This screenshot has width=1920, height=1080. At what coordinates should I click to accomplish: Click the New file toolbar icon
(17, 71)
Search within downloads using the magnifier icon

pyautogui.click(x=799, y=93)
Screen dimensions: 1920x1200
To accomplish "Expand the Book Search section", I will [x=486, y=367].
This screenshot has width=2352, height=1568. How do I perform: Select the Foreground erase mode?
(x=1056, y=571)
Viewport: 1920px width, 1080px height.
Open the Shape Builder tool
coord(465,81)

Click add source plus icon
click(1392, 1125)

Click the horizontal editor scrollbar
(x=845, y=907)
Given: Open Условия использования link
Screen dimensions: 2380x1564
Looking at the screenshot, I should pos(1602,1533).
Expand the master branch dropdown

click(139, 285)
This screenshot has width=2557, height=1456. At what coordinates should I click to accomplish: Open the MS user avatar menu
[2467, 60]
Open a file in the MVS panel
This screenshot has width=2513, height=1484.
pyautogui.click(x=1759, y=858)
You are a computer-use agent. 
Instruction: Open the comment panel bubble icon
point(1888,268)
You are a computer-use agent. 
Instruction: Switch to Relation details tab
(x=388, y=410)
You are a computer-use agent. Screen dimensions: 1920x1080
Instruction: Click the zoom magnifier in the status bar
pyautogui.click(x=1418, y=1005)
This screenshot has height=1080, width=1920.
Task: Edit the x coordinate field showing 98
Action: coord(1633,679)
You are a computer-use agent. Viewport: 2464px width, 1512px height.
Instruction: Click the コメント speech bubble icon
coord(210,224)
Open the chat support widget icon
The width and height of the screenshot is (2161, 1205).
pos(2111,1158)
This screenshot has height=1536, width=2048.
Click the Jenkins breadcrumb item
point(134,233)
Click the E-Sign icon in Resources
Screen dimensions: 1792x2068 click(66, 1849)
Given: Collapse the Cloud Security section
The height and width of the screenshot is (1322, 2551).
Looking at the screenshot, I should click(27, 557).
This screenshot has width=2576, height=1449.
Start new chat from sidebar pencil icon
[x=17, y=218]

===

= EXERCISE =
Return the full listing, word for word.

= ANSWER TO THIS TASK =
This screenshot has width=1920, height=1080. At what coordinates should I click to accomplish: Click the New file toolbar icon
(17, 71)
Search within downloads using the magnifier icon

pyautogui.click(x=799, y=93)
Screen dimensions: 1920x1200
To accomplish "Expand the Book Search section", I will [x=486, y=367].
This screenshot has width=2352, height=1568. How do I perform: Select the Foreground erase mode?
(x=1056, y=571)
Viewport: 1920px width, 1080px height.
Open the Shape Builder tool
coord(465,81)

Click add source plus icon
click(1392, 1125)

Click the horizontal editor scrollbar
(x=845, y=907)
Given: Open Условия использования link
Screen dimensions: 2380x1564
Looking at the screenshot, I should pos(1602,1533).
Expand the master branch dropdown

click(139, 285)
This screenshot has width=2557, height=1456. At what coordinates should I click to accomplish: Open the MS user avatar menu
[2467, 60]
Open a file in the MVS panel
This screenshot has width=2513, height=1484.
pyautogui.click(x=1759, y=858)
You are a computer-use agent. 
Instruction: Open the comment panel bubble icon
point(1888,268)
You are a computer-use agent. 
Instruction: Switch to Relation details tab
(x=388, y=410)
You are a computer-use agent. Screen dimensions: 1920x1080
Instruction: Click the zoom magnifier in the status bar
pyautogui.click(x=1418, y=1005)
This screenshot has height=1080, width=1920.
Task: Edit the x coordinate field showing 98
Action: coord(1633,679)
You are a computer-use agent. Viewport: 2464px width, 1512px height.
Instruction: Click the コメント speech bubble icon
coord(210,224)
Open the chat support widget icon
The width and height of the screenshot is (2161, 1205).
pos(2111,1158)
This screenshot has height=1536, width=2048.
Click the Jenkins breadcrumb item
point(134,233)
Click the E-Sign icon in Resources
Screen dimensions: 1792x2068 click(66, 1849)
Given: Collapse the Cloud Security section
The height and width of the screenshot is (1322, 2551).
Looking at the screenshot, I should click(27, 557).
This screenshot has width=2576, height=1449.
Start new chat from sidebar pencil icon
[x=17, y=218]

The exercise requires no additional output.